The Asian unit was originally established in 1985 as a partnership between Toys "R" Us and Fung Retailing, the retail subsidiary of the Fung Group (a Hong Kong-based conglomerate that also owns Li & Fung, a major retail distributor), with the parent company owning a majority 85% stake while Fung Retailing owns the remainder of the shares.

The Singaporean operations of Toys "R" Us began in 1984 as a joint venture with Metro Holdings of Singapore, while the Malaysian operations was with Metro Holdings' Malaysian counterpart Metrojaya. Its first store was at the Marina Parade and the second was at Forum Galleria at Orchard Road. It expanded to Malaysia in November 1988 with its first outlet at Subang Parade. The Singaporean venture was terminated in 1993 when Metro Holdings sold its shares back to the parent company of Toys ‘R’ Us Inc. In September 1994, Metro Holdings sold 60% of its stake in Toys "R" Us Malaysia to Toys "R" Us Singapore.

Toys "R" Us expanded to Japan in 1991 as a joint venture with McDonald's Holdings Company (Japan), Ltd.. Its first store in Ami opened in November 1991 with 3,000 square meters of space, being the largest toy store in the country. Its second store in Kashihara opened in January 1992. The joint venture was supposed to last until 2018, but Toys "R" Us withdrew in 2006; after suing for breach of contract, McDonald's Holdings was awarded an ¥1.38 billion ($13.35 million) settlement in 2008. After their joint venture ended, Toys "R" Us increased their ownership from approximately 48% to about 61%, and integrated it into their overall Asian operation in 2017.

For RRHI to compete with SM Retail's Toy Kingdom, in 2006, RRHI obtained the license to operate Toys "R" Us stores in the Philippines, with the first location to open in Robinsons Galleria that same year. Locations in South Korea and India are established through joint ventures formed in conjunction with Lotte Mart in 2007 and Lulu Hypermarket in 2017, respectively.

=== Retail performance and sale to Fung Retailing ===
Buoyed by increasing demand for toys in the Asia Pacific region, the Asian and Japanese arms of Toys "R" Us are among the Toys "R" Us subsidiaries that have remained profitable into the 2000s and 2010s, registering "double-digit" revenue growth through the mid-to-late 2010s. In 2015, Toys "R" Us Asia posted a total turnover of US$1.85 billion; for the year ended January 2017, net sales from China and Southeast Asia totaled at approximately US$375 million while the Japanese arm would net sales of US$1.3 billion from Toys "R" Us, despite recently declining yearly profits, and US$20.3 million from Babies "R" Us.
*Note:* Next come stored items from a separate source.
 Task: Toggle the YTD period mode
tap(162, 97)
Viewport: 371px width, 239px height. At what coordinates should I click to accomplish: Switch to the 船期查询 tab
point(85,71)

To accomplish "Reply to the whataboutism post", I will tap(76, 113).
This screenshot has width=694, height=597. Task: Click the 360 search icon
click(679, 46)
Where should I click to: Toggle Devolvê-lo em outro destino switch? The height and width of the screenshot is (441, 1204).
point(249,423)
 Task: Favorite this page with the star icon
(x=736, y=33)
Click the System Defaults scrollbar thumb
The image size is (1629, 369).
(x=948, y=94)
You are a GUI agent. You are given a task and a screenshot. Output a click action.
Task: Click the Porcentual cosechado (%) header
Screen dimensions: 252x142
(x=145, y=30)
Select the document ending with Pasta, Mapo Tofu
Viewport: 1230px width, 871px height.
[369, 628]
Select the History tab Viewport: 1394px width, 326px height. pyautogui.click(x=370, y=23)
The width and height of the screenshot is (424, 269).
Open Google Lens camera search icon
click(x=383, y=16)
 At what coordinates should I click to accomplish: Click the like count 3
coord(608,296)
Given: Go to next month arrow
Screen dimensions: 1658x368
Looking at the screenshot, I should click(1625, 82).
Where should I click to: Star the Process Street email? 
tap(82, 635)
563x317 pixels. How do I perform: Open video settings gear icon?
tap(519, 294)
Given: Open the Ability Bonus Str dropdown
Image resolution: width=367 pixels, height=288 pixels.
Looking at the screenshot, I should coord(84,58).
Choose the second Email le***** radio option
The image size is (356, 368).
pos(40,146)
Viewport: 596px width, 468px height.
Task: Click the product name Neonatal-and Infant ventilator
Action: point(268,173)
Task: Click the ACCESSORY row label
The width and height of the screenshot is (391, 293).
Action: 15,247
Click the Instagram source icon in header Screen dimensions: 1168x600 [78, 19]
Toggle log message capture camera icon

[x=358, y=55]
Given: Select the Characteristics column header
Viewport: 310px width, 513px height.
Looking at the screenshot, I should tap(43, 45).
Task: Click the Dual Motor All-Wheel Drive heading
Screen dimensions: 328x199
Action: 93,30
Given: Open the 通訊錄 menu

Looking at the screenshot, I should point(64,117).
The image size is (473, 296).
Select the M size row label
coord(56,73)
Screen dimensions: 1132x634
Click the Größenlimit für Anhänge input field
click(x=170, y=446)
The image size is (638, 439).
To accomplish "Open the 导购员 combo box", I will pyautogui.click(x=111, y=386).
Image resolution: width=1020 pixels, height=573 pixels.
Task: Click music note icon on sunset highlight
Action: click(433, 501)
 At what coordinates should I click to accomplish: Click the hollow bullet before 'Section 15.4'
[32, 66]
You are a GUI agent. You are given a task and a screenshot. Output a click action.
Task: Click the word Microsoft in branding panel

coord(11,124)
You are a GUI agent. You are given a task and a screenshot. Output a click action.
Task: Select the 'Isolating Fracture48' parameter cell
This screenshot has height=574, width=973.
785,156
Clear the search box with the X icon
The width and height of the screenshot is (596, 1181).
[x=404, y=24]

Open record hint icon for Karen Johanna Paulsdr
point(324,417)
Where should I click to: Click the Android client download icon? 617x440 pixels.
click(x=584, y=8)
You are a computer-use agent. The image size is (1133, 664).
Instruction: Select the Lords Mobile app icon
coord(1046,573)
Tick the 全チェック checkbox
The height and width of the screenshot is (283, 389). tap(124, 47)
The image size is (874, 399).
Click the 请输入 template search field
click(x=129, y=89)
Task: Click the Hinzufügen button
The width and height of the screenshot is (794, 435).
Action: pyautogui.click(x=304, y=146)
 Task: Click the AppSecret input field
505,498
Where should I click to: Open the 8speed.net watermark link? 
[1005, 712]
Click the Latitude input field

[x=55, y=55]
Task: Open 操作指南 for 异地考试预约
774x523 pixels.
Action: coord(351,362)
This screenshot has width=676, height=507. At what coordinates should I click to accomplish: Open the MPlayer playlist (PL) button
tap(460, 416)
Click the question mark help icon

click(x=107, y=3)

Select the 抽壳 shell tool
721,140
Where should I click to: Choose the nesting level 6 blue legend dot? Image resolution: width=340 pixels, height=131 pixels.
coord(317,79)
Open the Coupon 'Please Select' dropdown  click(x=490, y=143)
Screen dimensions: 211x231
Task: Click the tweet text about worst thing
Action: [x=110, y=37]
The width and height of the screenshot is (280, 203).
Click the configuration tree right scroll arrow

While representatives of the Asian arm of Toys "R" Us have consistently cited that they operate as a separate legal entity from the parent company and are unaffected by events at the parent company, Toys "R" Us had engaged in talks since February 2018 to offload Toys "R" Us Asia's majority stake to a bidder for a proposed US$1 billion while outlets in Asia continue to operate unaffected. The planned bid was revised downwards to US$760 million in August and scheduled for September while Toys "R" Us sought a United States court order to strip Fung Retailing of its right-of-first-refusal purchase option and force Fung Retailing to release its share of the unit. This follows allegations by Toys "R" Us of Fung Retailing delaying the sale via court proceedings filed through the Hong Kong judiciary system to discourage rival bidders and acquire Toys "R" Us share at a lower price; the Eastern District of Virginia bankruptcy court would subsequently issue an order for Fung Retailing to drop its court order for the delay in a September 28, 2018, report.

On November 16, 2018, Toys "R" Us Asia announced that the parent company has formally sold the Asian unit to Fung Retailing and multiple Toys "R" Us lenders at a valuation of US$900 million (later revised to US$760 million), with Fung Retailing receiving an increase in shares of the unit to become the lead shareholder of Toys "R" Us Asia while securing the licensing rights to retain the Toys "R" Us namebrand.

in June 2021, Toys "R" Us stores in India were rebranded.